Anthony and I have exchanged three or four public mails on this topic, on the lists. You might find them interesting to look at. I believe that all the Java versions we’ve discussed are just a few refactorings away from each other. Anthony’s not so sure.

Pit’s discovered bug renders all this discussion somewhat moot. Recall that Kent Beck’s definition of Simple Code begins with “Runs all the tests”, which ought to translate into “Works”. My program doesn’t work, and Anthony’s almost certainly has the same defect. How many angels can dance on the point of a program that doesn’t work?

Summing Up

This little example has caused a lot of conversation. I’ve tried to summarize the private notes here, and to point to the public ones. It’s a delight to know that people look at this stuff, and to see different viewpoints coming out. It often seems to me that we will benefit from displaying more code, and discussing it, as part of learning better what we think and how to do this work. That’s why I publish these things … thanks for looking at them and for helping out!

Added After Pit's Defect Discovery

This is fascinating! Dan’s original version seems to have an obscure but fatal flaw that was inherited by all the various descendents in Java and Ruby. The flaw is hard to see, and occurs where such things often do, when trying to unwind the recursion in a recursive solution. I’m not inclined to try to “fix” my Java version, but I’ll look at it for a bit before finally deciding.
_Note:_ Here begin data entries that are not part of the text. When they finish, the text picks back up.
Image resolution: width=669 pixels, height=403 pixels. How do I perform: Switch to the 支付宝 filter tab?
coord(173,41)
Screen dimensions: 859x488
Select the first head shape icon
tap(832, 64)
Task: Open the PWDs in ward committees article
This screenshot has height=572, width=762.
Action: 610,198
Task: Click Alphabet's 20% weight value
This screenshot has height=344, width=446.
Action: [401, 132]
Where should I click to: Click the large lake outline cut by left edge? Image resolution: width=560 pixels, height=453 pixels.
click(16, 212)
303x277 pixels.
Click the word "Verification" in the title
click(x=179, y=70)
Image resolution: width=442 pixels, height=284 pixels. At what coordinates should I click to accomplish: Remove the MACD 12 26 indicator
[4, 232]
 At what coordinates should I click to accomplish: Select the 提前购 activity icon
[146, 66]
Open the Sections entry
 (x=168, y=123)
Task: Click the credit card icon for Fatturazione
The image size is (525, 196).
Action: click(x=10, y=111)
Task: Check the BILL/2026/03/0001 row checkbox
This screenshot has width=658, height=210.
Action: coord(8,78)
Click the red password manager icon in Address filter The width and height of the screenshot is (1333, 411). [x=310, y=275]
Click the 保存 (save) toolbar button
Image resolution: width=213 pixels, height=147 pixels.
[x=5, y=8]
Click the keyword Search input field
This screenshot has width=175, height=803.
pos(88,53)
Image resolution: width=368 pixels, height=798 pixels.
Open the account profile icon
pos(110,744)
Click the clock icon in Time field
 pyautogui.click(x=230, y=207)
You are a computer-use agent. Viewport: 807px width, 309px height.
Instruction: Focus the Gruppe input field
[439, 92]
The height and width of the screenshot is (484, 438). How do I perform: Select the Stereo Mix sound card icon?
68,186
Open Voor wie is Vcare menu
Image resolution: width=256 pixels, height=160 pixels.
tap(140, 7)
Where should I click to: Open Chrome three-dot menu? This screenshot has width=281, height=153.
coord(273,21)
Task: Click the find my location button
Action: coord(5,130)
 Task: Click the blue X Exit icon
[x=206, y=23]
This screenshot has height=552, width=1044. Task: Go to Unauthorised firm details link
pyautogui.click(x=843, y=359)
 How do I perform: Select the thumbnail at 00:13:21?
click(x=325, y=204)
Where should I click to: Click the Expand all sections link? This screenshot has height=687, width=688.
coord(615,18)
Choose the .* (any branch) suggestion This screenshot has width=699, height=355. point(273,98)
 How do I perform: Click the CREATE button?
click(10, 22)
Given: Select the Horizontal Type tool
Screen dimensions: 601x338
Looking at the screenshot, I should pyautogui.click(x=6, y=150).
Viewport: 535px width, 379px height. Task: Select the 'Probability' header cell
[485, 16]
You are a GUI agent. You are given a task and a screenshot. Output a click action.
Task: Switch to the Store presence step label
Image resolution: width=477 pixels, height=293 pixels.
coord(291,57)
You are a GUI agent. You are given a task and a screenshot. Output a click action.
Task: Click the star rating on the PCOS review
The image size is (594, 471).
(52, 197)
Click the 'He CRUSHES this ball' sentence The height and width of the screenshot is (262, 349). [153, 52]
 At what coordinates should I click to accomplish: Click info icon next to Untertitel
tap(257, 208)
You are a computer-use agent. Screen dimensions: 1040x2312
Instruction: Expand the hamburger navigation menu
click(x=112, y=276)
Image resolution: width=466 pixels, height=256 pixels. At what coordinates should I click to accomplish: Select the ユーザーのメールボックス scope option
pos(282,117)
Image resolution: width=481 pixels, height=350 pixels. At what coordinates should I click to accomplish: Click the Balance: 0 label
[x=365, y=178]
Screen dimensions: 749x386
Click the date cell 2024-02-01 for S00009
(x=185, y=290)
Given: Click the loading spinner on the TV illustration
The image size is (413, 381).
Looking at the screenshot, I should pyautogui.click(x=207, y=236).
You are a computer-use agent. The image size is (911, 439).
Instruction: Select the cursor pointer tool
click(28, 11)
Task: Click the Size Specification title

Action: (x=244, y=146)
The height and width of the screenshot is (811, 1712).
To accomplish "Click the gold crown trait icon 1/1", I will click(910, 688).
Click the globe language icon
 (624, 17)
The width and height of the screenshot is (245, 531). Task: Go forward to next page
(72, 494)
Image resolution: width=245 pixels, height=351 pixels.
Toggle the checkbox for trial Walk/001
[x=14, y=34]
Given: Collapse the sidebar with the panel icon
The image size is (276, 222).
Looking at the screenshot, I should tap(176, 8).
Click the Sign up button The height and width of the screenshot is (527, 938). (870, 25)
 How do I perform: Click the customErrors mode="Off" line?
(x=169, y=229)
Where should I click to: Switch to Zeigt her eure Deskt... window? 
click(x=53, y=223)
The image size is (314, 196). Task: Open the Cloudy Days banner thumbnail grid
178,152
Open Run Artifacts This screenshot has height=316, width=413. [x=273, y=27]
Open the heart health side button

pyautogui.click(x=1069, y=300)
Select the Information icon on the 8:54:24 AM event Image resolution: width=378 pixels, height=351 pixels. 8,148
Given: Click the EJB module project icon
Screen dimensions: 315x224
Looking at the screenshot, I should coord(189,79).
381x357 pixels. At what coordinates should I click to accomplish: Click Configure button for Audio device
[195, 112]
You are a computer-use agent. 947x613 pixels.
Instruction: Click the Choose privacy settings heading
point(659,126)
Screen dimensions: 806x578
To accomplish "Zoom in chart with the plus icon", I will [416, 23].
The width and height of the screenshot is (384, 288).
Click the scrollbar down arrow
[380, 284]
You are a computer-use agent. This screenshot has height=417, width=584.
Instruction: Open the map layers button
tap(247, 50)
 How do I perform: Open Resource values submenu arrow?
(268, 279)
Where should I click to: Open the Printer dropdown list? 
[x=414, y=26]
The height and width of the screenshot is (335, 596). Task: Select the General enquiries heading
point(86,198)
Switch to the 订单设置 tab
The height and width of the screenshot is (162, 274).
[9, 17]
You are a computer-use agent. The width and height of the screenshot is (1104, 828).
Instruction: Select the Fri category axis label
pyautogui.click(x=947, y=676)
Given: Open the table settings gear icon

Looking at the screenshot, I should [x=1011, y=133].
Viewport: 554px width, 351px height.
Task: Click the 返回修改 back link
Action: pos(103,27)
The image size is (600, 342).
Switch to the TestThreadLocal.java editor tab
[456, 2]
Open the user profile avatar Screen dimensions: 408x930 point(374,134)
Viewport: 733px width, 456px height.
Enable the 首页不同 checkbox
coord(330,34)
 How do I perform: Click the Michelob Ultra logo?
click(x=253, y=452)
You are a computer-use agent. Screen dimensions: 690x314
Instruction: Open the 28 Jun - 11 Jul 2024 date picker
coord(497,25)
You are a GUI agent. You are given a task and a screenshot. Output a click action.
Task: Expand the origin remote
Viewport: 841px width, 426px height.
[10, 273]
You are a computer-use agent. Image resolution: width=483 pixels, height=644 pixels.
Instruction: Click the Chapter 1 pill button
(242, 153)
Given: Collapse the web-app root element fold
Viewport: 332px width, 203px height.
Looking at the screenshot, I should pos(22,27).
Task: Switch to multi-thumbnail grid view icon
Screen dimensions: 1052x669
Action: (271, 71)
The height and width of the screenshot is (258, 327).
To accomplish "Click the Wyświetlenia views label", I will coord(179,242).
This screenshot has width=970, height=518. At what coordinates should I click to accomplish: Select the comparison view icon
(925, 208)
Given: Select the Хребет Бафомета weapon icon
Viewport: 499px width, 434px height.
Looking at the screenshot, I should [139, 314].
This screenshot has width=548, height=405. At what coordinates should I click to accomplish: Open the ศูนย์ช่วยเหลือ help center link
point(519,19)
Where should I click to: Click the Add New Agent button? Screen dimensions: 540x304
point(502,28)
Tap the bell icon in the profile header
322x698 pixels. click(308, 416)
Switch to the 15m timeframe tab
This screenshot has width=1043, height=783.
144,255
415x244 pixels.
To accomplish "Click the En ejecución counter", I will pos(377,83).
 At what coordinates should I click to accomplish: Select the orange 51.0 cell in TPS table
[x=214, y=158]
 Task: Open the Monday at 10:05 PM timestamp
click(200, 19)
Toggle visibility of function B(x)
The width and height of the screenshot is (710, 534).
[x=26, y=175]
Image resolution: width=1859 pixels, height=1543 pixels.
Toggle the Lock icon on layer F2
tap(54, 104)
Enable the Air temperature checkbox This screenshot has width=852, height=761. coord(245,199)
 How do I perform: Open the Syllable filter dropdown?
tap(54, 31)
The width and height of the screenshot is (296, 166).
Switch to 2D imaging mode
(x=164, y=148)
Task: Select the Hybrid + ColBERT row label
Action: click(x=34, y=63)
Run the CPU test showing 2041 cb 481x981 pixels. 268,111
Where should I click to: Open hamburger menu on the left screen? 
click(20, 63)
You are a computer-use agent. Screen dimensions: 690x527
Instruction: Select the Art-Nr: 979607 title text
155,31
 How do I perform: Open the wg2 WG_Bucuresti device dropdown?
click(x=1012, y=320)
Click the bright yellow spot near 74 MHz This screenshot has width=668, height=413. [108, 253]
I am more inclined to rewrite the top part of it, changing it to have an explicit loop of ten, which is what all the procedural versions we’ve ever seen wind up with. I’ll leave it open to my other correspondents to decide whether it’s worth chasing this problem further, or not.

My conclusion is that while languages like Haskell are very powerful and compact, it’s still quite easy to have subtle defects in the code we write. This leads me to think that, were I working in such a language again, I’d continue to follow the TDD discipline, and would continue to try to make the code more expressive, even at cost in compactness. And I’ll be a bit more careful with recursive solutions for a while, since this one has burned my fingers badly. Not the first time, I might add, since I wrote my first recursive program somewhere back around 1963 or 1964. And, sadly, probably not the last, since I hope to continue programming well into this century, and I expect to make quite a few mistakes along the way.

Thanks for tuning in. I’ll be interested to see what reaction this article gets, with its discovery of a flaw, and its various alternate versions.